**AVAILABLE RECORDS**
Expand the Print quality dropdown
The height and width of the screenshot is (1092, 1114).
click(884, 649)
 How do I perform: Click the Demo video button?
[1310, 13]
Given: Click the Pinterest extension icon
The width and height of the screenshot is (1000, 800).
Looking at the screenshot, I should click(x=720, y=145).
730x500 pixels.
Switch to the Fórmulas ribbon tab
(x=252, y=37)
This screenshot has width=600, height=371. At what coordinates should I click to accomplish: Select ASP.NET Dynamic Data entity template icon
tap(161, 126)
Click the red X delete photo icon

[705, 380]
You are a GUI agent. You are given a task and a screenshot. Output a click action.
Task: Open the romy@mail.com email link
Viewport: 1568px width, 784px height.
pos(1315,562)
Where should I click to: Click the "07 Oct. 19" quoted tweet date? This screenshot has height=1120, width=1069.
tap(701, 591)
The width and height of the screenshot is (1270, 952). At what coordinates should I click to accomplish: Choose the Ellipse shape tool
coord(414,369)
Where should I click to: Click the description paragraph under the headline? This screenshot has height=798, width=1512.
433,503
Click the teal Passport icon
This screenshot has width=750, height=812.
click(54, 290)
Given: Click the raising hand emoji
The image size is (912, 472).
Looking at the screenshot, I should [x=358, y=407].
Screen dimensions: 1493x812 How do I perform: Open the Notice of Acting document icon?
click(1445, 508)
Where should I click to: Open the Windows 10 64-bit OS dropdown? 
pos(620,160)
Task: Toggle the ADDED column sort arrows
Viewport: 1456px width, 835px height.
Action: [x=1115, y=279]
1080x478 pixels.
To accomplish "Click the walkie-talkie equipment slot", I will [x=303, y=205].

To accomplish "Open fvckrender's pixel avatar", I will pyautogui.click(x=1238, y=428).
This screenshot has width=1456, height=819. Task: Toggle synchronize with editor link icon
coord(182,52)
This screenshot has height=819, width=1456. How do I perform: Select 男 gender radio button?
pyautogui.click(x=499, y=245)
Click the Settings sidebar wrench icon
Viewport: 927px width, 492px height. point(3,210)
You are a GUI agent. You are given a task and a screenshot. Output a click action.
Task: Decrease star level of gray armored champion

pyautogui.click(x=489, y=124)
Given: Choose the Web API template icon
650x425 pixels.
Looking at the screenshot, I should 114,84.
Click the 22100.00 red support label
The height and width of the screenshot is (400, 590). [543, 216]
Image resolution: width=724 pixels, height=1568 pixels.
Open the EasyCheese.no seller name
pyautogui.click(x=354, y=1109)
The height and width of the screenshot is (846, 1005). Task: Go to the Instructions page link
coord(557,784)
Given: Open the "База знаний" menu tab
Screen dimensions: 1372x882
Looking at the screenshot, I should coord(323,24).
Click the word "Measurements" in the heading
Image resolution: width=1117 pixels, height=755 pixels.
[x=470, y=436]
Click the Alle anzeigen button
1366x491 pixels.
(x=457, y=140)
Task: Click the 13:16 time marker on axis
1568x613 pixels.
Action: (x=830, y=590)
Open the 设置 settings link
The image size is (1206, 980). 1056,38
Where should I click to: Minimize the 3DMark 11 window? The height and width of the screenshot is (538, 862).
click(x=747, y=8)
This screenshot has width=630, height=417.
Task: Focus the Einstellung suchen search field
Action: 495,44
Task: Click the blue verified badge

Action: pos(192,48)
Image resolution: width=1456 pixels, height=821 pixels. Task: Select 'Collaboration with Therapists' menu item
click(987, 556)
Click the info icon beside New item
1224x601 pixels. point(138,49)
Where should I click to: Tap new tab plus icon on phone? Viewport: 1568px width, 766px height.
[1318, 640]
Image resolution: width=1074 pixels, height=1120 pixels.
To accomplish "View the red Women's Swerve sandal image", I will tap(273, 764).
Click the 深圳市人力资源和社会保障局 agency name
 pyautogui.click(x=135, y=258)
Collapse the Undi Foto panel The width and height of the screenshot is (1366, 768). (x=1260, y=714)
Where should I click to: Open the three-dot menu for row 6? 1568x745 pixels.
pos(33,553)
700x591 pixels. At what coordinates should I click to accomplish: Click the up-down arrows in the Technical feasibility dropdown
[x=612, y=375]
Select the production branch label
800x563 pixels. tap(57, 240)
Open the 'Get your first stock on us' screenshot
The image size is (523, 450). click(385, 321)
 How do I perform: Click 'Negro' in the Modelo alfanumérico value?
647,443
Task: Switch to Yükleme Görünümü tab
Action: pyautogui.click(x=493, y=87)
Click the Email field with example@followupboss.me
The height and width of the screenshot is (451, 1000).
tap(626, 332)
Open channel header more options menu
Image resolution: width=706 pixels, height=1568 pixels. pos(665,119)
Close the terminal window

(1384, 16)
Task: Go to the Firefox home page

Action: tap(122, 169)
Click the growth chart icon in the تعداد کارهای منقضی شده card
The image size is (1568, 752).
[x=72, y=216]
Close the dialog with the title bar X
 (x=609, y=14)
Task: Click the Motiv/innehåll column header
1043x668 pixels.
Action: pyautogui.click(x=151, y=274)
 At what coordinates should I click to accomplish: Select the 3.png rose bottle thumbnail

**WHAT TO DO**
Reproduce the material verbatim, beginning at the line that contains "Task: Click the Motiv/innehåll column header" and continuing through the end of the material.

**COMPLETE OUTPUT**
Task: Click the Motiv/innehåll column header
1043x668 pixels.
Action: pyautogui.click(x=151, y=274)
 At what coordinates should I click to accomplish: Select the 3.png rose bottle thumbnail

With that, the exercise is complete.